Question

Calculate the $$\mathrm{pH}$$ of a $$0.12 \mathrm{M}$$ aqueous solution of the base aniline, $$\mathrm{C}_{6} \mathrm{H}_{5} \mathrm{NH}_{2}\left(K_{\mathrm{b}}=4.0 \times 10^{-10}\right)$$. $$\mathrm{C}_{6} \mathrm{H}_{5} \mathrm{NH}_{2}(\mathrm{aq})+\mathrm{H}_{2} \mathrm{O}(\ell) \right left arrows \mathrm{C}_{6} \mathrm{H}_{5} \mathrm{NH}_{3}^{+}(\mathrm{aq})+\mathrm{OH}^{-}(\mathrm{aq})$$

Answer

**step1 Understand the Equilibrium and Write the $$K_b$$ Expression**

The problem describes the dissociation of a weak base, aniline, in water. The given chemical equation shows how aniline reacts with water to produce its conjugate acid and hydroxide ions. The base dissociation constant ($$K_b$$) relates the concentrations of the products and reactants at equilibrium.

The equilibrium expression for $$K_b$$ is written as the product of the concentrations of the products, each raised to the power of their stoichiometric coefficients, divided by the concentration of the reactant, also raised to the power of its stoichiometric coefficient. Water is a liquid and is not included in the expression.

$$K_b = \frac{[\mathrm{C}_{6} \mathrm{H}_{5} \mathrm{NH}_{3}^{+}][\mathrm{OH}^{-}]}{[\mathrm{C}_{6} \mathrm{H}_{5} \mathrm{NH}_{2}]}$$

Given: $$K_b = 4.0 \times 10^{-10}$$.

**step2 Set up an ICE Table and Formulate the Equation**

To find the equilibrium concentrations, we use an ICE (Initial, Change, Equilibrium) table. We start with the initial concentration of the base and assume a change 'x' occurs as the base dissociates. For every 'x' amount of base that dissociates, 'x' amount of the conjugate acid and 'x' amount of hydroxide ions are formed.
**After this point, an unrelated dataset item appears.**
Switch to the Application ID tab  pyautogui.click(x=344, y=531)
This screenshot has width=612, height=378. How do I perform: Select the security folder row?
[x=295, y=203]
Initial concentration of $$\mathrm{C}_{6} \mathrm{H}_{5} \mathrm{NH}_{2}$$ is $$0.12 \mathrm{M}$$. Initial concentrations of products are $$0 \mathrm{M}$$.

At equilibrium, the concentration of $$\mathrm{C}_{6} \mathrm{H}_{5} \mathrm{NH}_{2}$$ will be $$0.12 - x$$, and the concentrations of $$\mathrm{C}_{6} \mathrm{H}_{5} \mathrm{NH}_{3}^{+}$$ and $$\mathrm{OH}^{-}$$ will be $$x$$.

Substitute these equilibrium concentrations into the $$K_b$$ expression:

$$4.0 \times 10^{-10} = \frac{(x)(x)}{0.12 - x}$$

Since $$K_b$$ is very small ($$4.0 \times 10^{-10}$$) compared to the initial concentration of the base ($$0.12 \mathrm{M}$$), we can make an approximation: $$0.12 - x \approx 0.12$$. This simplifies the calculation significantly, as 'x' will be much smaller than 0.12.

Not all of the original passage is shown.